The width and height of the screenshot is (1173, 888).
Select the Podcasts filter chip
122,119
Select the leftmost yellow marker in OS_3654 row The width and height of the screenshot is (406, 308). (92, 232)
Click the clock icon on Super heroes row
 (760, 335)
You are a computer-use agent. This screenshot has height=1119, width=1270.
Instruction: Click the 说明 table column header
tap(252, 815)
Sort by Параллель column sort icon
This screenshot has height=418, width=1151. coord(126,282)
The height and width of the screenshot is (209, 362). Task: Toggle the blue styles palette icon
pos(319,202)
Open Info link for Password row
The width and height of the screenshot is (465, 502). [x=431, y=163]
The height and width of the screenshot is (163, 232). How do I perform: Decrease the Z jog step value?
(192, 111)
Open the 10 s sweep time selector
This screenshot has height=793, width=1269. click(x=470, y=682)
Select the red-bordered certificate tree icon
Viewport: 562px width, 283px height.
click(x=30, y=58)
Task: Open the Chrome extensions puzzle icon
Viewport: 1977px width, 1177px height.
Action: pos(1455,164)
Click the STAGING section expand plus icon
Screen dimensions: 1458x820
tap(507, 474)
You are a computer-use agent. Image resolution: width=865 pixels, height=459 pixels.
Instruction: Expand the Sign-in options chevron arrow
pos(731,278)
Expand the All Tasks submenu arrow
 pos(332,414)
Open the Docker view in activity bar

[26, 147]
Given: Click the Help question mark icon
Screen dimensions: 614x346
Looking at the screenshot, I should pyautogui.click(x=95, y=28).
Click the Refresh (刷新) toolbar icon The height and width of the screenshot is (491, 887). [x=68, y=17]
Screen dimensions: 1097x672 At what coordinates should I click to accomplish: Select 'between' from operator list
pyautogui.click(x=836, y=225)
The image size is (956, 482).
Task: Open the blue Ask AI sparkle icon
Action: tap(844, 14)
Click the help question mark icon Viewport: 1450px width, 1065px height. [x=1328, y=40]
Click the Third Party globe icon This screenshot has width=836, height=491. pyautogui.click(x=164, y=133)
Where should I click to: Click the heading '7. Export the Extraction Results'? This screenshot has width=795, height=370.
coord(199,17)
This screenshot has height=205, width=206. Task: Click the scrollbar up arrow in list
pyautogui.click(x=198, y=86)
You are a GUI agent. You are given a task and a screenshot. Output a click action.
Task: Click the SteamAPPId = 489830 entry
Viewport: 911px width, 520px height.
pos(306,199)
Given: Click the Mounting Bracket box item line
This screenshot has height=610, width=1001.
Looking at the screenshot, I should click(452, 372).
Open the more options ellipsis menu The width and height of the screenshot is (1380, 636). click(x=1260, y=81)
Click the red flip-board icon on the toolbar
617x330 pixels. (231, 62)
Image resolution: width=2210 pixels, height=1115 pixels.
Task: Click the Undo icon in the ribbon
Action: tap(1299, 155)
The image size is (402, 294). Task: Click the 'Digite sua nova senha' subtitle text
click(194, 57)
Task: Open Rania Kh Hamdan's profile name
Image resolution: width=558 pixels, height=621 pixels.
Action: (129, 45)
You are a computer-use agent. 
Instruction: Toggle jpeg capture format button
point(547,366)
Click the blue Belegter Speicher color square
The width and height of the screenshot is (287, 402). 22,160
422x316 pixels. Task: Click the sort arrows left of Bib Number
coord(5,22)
++++++++++++++++++++
Copy all of the material above line for line, with no changes to any wording, number or punctuation.

The width and height of the screenshot is (1173, 888).
Select the Podcasts filter chip
122,119
Select the leftmost yellow marker in OS_3654 row The width and height of the screenshot is (406, 308). (92, 232)
Click the clock icon on Super heroes row
 (760, 335)
You are a computer-use agent. This screenshot has height=1119, width=1270.
Instruction: Click the 说明 table column header
tap(252, 815)
Sort by Параллель column sort icon
This screenshot has height=418, width=1151. coord(126,282)
The height and width of the screenshot is (209, 362). Task: Toggle the blue styles palette icon
pos(319,202)
Open Info link for Password row
The width and height of the screenshot is (465, 502). [x=431, y=163]
The height and width of the screenshot is (163, 232). How do I perform: Decrease the Z jog step value?
(192, 111)
Open the 10 s sweep time selector
This screenshot has height=793, width=1269. click(x=470, y=682)
Select the red-bordered certificate tree icon
Viewport: 562px width, 283px height.
click(x=30, y=58)
Task: Open the Chrome extensions puzzle icon
Viewport: 1977px width, 1177px height.
Action: pos(1455,164)
Click the STAGING section expand plus icon
Screen dimensions: 1458x820
tap(507, 474)
You are a computer-use agent. Image resolution: width=865 pixels, height=459 pixels.
Instruction: Expand the Sign-in options chevron arrow
pos(731,278)
Expand the All Tasks submenu arrow
 pos(332,414)
Open the Docker view in activity bar

[26, 147]
Given: Click the Help question mark icon
Screen dimensions: 614x346
Looking at the screenshot, I should pyautogui.click(x=95, y=28).
Click the Refresh (刷新) toolbar icon The height and width of the screenshot is (491, 887). [x=68, y=17]
Screen dimensions: 1097x672 At what coordinates should I click to accomplish: Select 'between' from operator list
pyautogui.click(x=836, y=225)
The image size is (956, 482).
Task: Open the blue Ask AI sparkle icon
Action: tap(844, 14)
Click the help question mark icon Viewport: 1450px width, 1065px height. [x=1328, y=40]
Click the Third Party globe icon This screenshot has width=836, height=491. pyautogui.click(x=164, y=133)
Where should I click to: Click the heading '7. Export the Extraction Results'? This screenshot has width=795, height=370.
coord(199,17)
This screenshot has height=205, width=206. Task: Click the scrollbar up arrow in list
pyautogui.click(x=198, y=86)
You are a GUI agent. You are given a task and a screenshot. Output a click action.
Task: Click the SteamAPPId = 489830 entry
Viewport: 911px width, 520px height.
pos(306,199)
Given: Click the Mounting Bracket box item line
This screenshot has height=610, width=1001.
Looking at the screenshot, I should click(452, 372).
Open the more options ellipsis menu The width and height of the screenshot is (1380, 636). click(x=1260, y=81)
Click the red flip-board icon on the toolbar
617x330 pixels. (231, 62)
Image resolution: width=2210 pixels, height=1115 pixels.
Task: Click the Undo icon in the ribbon
Action: tap(1299, 155)
The image size is (402, 294). Task: Click the 'Digite sua nova senha' subtitle text
click(194, 57)
Task: Open Rania Kh Hamdan's profile name
Image resolution: width=558 pixels, height=621 pixels.
Action: (129, 45)
You are a computer-use agent. 
Instruction: Toggle jpeg capture format button
point(547,366)
Click the blue Belegter Speicher color square
The width and height of the screenshot is (287, 402). 22,160
422x316 pixels. Task: Click the sort arrows left of Bib Number
coord(5,22)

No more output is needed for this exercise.